= Beginning of Section =

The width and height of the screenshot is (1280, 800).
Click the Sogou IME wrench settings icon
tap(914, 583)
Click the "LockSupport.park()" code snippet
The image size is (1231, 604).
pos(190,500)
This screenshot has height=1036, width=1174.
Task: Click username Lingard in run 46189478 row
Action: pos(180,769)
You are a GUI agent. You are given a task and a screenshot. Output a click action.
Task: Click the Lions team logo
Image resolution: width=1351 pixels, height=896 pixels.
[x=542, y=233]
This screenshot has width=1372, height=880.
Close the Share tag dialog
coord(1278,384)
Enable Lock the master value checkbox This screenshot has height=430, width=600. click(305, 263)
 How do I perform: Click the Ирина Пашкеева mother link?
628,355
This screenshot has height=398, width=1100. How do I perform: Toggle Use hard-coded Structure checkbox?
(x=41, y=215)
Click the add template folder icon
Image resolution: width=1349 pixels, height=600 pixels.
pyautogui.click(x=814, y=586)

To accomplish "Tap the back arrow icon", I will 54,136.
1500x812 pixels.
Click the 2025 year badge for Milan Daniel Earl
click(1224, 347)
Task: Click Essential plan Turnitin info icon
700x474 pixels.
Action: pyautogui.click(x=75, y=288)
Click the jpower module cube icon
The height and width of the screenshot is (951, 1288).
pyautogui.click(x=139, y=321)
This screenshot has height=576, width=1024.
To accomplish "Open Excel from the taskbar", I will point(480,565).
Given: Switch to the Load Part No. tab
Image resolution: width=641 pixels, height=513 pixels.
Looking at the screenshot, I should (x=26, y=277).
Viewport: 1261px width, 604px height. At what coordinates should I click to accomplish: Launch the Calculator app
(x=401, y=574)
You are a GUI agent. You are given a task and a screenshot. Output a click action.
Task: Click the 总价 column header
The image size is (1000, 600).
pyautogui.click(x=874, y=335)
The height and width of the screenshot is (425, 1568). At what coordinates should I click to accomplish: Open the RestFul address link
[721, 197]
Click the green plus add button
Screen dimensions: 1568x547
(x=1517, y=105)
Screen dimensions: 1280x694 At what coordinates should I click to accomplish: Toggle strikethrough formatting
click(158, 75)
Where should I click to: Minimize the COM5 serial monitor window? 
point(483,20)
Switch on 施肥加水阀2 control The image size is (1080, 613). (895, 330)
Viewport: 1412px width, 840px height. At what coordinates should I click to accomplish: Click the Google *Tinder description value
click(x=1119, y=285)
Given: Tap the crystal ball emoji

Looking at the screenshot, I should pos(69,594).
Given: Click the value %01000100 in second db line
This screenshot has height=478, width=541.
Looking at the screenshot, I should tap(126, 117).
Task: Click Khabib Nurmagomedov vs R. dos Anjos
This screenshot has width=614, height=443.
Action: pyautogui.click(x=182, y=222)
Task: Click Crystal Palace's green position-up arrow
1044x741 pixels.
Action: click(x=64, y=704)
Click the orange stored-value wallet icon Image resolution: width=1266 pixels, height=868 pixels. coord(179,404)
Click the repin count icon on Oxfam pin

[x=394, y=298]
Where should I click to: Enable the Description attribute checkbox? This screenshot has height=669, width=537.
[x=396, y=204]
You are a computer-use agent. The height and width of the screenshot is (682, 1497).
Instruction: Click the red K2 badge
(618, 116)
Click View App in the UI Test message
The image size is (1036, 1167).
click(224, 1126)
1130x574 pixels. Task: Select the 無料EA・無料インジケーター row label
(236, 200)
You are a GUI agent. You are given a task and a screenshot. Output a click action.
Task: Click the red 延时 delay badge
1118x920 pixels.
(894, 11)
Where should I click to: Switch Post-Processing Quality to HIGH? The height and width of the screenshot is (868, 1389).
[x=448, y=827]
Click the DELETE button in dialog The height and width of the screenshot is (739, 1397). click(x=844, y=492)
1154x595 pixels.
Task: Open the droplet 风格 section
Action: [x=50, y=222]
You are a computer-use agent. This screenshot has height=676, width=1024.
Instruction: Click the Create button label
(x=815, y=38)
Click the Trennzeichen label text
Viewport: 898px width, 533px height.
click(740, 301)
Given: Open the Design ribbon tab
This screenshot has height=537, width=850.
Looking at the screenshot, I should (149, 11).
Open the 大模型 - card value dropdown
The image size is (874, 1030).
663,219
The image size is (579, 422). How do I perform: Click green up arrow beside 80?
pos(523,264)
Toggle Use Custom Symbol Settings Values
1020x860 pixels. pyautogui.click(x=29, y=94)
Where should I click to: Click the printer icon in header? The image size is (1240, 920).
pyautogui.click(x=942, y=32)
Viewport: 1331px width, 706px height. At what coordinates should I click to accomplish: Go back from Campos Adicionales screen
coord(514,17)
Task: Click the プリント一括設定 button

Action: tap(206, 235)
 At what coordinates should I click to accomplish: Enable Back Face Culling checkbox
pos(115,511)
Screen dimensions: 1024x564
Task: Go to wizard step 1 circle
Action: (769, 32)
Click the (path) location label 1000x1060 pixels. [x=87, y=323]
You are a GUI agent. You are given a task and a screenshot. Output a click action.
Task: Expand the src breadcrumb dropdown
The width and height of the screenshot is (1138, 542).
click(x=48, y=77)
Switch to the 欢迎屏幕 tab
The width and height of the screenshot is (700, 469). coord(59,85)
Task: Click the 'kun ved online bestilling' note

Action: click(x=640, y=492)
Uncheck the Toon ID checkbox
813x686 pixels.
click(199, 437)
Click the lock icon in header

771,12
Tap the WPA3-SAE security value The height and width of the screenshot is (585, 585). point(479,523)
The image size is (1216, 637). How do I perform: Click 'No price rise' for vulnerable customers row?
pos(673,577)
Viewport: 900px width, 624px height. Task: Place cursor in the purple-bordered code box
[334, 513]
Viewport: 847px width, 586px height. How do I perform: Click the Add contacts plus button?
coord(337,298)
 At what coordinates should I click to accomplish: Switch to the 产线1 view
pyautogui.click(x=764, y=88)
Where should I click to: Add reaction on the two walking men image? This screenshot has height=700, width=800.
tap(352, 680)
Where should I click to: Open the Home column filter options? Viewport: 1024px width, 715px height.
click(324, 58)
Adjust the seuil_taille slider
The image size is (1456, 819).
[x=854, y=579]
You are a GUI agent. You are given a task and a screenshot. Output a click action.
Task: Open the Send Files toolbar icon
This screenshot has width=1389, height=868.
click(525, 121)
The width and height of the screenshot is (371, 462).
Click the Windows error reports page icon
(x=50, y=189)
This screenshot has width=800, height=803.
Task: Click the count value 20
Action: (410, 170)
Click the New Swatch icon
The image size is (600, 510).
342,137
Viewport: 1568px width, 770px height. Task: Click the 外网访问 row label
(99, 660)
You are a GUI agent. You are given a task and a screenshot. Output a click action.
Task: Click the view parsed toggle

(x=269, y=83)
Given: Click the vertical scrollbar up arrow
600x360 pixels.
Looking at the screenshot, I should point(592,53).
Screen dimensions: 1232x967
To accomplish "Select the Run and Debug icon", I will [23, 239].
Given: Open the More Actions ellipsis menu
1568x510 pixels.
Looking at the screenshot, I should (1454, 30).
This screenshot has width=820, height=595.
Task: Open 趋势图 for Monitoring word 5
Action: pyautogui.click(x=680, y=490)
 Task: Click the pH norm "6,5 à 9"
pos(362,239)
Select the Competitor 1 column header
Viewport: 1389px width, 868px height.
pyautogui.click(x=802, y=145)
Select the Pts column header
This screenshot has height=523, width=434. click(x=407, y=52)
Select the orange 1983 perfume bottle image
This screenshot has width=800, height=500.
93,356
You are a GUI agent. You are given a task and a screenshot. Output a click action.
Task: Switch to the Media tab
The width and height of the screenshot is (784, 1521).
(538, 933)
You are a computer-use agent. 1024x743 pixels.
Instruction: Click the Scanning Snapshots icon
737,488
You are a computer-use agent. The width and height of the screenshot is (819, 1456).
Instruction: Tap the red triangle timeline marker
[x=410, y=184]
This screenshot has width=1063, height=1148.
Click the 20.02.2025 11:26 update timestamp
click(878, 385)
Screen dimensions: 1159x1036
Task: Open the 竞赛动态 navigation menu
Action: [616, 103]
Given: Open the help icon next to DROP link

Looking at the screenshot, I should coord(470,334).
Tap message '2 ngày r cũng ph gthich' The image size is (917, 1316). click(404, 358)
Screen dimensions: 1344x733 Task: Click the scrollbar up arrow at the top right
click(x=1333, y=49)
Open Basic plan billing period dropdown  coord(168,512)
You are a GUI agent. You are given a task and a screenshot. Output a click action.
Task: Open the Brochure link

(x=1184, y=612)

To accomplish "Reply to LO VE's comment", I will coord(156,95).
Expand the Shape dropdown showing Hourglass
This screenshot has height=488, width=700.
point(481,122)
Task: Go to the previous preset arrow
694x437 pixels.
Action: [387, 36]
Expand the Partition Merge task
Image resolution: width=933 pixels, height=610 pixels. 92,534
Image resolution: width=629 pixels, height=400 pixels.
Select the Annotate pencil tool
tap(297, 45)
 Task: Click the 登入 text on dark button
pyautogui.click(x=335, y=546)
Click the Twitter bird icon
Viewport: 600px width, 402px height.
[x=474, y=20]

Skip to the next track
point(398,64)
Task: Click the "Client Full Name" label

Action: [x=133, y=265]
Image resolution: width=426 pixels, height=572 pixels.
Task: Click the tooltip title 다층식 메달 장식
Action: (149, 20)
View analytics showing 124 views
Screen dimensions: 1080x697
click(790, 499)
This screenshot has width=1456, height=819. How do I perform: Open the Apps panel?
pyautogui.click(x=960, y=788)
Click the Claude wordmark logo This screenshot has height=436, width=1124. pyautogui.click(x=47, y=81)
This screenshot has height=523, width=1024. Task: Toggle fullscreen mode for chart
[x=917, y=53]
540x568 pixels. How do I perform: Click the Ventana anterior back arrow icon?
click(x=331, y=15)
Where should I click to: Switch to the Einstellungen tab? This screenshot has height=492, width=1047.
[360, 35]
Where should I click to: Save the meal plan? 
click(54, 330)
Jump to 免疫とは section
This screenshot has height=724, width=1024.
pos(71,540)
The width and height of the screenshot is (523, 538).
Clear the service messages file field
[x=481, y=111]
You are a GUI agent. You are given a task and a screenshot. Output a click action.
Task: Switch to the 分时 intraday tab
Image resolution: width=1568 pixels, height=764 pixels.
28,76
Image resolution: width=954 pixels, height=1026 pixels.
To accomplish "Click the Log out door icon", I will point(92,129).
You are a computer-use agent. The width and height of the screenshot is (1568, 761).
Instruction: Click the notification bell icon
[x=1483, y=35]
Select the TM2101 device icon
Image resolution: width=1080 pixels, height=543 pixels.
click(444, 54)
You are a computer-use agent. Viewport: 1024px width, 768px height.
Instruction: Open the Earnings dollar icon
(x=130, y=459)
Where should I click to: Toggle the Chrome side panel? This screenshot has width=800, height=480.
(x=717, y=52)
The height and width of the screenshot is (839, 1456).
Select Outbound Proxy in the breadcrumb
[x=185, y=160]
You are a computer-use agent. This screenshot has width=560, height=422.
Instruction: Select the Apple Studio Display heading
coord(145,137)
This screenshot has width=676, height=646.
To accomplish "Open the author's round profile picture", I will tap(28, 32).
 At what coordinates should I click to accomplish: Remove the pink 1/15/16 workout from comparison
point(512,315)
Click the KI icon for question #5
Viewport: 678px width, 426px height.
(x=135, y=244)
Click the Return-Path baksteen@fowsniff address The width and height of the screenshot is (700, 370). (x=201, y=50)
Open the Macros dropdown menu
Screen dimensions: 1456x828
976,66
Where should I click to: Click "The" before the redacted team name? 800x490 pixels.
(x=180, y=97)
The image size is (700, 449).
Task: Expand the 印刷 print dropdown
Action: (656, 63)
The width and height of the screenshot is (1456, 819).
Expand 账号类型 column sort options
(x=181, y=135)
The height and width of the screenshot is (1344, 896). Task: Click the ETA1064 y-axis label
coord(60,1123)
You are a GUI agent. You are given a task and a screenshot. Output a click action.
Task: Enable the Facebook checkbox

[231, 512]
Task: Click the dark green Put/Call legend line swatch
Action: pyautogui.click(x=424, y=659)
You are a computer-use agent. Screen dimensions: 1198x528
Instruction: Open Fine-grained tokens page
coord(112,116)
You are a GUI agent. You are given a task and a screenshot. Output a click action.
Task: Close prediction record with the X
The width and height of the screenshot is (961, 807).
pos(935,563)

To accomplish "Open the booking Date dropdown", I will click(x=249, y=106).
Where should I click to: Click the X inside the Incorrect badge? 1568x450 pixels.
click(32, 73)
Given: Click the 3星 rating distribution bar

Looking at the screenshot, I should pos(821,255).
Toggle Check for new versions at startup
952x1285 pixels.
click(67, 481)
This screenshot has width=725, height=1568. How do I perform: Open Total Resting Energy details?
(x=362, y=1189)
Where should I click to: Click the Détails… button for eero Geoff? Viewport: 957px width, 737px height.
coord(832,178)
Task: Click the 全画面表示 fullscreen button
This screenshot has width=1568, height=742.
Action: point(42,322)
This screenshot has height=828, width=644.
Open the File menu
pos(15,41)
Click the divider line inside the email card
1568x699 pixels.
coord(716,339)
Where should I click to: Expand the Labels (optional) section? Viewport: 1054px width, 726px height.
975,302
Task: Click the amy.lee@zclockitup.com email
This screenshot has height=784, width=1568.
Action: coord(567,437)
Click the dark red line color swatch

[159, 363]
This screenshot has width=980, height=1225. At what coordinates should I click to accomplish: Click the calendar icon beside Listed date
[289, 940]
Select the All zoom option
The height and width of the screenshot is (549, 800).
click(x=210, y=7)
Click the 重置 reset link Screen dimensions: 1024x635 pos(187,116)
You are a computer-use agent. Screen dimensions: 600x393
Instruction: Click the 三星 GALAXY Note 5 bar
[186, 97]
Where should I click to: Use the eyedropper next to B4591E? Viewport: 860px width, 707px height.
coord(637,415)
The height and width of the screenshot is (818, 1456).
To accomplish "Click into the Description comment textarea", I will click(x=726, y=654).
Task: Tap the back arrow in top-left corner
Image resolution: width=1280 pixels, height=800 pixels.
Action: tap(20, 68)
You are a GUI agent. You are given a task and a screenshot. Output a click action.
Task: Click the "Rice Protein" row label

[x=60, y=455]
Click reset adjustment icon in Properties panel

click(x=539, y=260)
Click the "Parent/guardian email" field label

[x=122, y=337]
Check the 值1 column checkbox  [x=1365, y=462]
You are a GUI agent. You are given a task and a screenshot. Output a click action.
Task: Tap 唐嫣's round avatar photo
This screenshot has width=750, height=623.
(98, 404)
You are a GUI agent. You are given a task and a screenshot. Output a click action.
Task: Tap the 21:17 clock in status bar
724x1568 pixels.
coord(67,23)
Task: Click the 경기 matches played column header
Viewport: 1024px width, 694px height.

= End of Section =

-- Work instructions --
Look over the material above and report each line holding "logo".

-- Answer to the exercise --
Task: Click the Lions team logo
Click the Claude wordmark logo This screenshot has height=436, width=1124. pyautogui.click(x=47, y=81)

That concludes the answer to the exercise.